AVAILABLE DATA START

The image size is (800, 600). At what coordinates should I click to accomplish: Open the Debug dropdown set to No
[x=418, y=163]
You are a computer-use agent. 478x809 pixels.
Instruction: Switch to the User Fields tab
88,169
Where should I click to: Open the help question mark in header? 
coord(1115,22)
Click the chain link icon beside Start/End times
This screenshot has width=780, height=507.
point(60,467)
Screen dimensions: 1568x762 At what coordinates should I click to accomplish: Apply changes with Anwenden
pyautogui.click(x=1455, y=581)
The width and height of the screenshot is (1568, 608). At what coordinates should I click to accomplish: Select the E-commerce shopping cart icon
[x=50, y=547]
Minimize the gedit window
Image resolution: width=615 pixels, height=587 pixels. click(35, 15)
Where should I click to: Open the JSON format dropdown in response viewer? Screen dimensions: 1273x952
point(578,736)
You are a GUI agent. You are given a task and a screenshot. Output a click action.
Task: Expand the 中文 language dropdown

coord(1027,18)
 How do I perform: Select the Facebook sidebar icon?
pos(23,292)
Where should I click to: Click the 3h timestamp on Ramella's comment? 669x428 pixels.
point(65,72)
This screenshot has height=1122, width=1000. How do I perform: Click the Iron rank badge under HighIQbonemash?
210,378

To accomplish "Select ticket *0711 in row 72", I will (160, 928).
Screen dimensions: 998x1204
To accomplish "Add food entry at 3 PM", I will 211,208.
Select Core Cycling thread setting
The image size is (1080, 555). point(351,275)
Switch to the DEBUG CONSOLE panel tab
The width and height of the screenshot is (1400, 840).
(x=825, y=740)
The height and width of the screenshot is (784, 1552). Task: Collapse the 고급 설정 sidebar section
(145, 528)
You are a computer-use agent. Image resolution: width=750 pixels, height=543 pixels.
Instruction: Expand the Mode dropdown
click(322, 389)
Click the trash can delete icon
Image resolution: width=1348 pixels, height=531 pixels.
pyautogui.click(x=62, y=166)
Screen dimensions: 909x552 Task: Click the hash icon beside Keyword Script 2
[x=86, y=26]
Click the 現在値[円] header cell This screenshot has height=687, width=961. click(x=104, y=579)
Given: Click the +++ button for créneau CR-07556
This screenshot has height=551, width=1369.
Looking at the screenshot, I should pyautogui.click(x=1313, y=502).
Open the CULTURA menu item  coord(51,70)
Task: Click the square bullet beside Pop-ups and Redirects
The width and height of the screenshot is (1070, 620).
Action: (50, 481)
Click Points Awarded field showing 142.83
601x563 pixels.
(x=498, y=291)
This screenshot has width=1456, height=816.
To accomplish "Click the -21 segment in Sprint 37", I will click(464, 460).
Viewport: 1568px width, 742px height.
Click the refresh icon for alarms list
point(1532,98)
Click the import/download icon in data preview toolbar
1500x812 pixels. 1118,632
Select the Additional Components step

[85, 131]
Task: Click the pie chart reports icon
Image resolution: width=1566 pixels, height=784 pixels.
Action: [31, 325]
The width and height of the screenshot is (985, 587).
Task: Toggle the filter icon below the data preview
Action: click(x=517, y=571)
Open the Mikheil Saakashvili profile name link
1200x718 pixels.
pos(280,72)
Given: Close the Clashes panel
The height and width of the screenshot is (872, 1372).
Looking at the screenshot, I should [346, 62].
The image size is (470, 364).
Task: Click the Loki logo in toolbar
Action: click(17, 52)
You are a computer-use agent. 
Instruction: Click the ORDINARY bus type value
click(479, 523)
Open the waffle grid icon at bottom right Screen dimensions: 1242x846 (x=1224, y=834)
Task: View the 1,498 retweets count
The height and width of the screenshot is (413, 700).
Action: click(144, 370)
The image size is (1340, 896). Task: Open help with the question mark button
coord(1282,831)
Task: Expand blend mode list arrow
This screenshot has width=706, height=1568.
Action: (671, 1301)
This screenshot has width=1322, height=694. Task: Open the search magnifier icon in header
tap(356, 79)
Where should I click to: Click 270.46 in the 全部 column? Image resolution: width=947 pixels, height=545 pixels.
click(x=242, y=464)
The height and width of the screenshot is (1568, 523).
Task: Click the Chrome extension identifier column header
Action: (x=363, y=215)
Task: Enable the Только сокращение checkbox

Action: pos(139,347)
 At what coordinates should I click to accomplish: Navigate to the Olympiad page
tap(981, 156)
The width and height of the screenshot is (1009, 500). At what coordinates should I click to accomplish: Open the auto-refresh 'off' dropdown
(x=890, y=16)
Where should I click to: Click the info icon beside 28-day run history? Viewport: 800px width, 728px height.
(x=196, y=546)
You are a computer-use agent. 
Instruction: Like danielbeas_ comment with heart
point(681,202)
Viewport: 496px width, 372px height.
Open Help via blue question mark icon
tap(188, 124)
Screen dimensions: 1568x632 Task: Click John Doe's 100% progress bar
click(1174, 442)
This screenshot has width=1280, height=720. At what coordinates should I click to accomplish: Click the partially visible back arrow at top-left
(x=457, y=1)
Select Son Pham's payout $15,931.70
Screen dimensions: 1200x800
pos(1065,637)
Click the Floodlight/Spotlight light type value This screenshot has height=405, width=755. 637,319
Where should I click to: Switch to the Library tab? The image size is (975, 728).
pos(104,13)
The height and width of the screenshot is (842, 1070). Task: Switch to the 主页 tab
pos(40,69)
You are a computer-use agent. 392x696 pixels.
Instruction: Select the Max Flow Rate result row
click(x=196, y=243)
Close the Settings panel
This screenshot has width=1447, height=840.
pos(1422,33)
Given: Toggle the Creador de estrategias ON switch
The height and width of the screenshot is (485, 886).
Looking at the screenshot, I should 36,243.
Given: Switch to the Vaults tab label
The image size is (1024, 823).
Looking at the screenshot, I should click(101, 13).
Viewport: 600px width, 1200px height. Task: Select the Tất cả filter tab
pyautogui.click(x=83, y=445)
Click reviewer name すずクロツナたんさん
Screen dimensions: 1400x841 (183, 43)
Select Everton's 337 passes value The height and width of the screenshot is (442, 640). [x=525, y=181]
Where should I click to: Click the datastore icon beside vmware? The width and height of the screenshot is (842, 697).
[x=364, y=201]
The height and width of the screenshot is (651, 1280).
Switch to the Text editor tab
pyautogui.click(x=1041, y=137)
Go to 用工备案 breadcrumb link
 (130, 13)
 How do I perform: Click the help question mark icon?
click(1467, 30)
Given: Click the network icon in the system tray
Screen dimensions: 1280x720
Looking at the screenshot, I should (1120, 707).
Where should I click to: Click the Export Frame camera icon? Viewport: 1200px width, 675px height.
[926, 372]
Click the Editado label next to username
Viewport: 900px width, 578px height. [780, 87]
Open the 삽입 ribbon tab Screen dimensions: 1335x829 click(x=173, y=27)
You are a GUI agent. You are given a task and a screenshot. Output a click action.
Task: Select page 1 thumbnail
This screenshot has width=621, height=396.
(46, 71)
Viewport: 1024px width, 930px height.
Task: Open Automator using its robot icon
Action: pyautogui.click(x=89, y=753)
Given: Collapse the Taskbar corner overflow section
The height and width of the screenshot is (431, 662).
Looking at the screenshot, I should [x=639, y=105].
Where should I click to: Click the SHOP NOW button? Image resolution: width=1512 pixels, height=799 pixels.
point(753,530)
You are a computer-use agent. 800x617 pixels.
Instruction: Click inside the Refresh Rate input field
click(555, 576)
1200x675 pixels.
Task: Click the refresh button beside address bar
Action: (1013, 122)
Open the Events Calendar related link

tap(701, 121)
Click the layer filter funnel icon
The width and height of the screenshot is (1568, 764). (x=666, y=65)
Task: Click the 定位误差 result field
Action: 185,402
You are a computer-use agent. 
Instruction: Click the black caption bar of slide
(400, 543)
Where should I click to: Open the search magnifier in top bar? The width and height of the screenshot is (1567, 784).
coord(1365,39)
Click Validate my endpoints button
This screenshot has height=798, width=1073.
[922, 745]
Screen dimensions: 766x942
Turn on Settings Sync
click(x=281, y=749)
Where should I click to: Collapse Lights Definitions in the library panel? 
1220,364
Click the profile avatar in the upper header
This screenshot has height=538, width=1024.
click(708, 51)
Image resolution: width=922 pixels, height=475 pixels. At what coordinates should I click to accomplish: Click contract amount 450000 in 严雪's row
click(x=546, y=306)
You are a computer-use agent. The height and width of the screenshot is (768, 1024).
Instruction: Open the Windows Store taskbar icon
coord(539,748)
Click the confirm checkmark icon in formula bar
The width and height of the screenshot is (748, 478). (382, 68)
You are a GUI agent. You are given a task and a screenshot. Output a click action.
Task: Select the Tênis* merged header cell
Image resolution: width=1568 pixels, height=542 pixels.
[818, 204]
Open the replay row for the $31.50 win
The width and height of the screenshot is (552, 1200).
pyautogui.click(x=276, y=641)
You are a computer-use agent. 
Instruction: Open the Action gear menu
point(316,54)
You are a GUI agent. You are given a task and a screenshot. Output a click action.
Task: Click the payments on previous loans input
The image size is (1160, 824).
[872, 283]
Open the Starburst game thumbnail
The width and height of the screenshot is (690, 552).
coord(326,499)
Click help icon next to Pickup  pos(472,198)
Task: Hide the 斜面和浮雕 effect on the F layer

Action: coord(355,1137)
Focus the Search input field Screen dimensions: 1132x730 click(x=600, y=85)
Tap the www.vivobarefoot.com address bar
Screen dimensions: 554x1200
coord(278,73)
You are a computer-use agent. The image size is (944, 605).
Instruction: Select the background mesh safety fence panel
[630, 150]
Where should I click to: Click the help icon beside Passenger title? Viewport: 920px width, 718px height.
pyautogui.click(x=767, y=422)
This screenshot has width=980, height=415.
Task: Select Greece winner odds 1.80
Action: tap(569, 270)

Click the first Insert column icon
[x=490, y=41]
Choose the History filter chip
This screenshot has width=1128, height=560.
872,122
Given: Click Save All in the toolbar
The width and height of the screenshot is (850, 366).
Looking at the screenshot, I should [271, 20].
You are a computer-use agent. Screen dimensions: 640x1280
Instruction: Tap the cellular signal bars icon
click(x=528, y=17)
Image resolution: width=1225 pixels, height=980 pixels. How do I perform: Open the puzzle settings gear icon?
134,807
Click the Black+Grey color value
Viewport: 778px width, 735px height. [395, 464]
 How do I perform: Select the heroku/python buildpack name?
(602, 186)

AVAILABLE DATA END

*PROMPT*
Scan the entries for lines holding the string "Close", then copy every one of them.

*SOLUTION FOR THIS EXERCISE*
Given: Close the Clashes panel
Close the Settings panel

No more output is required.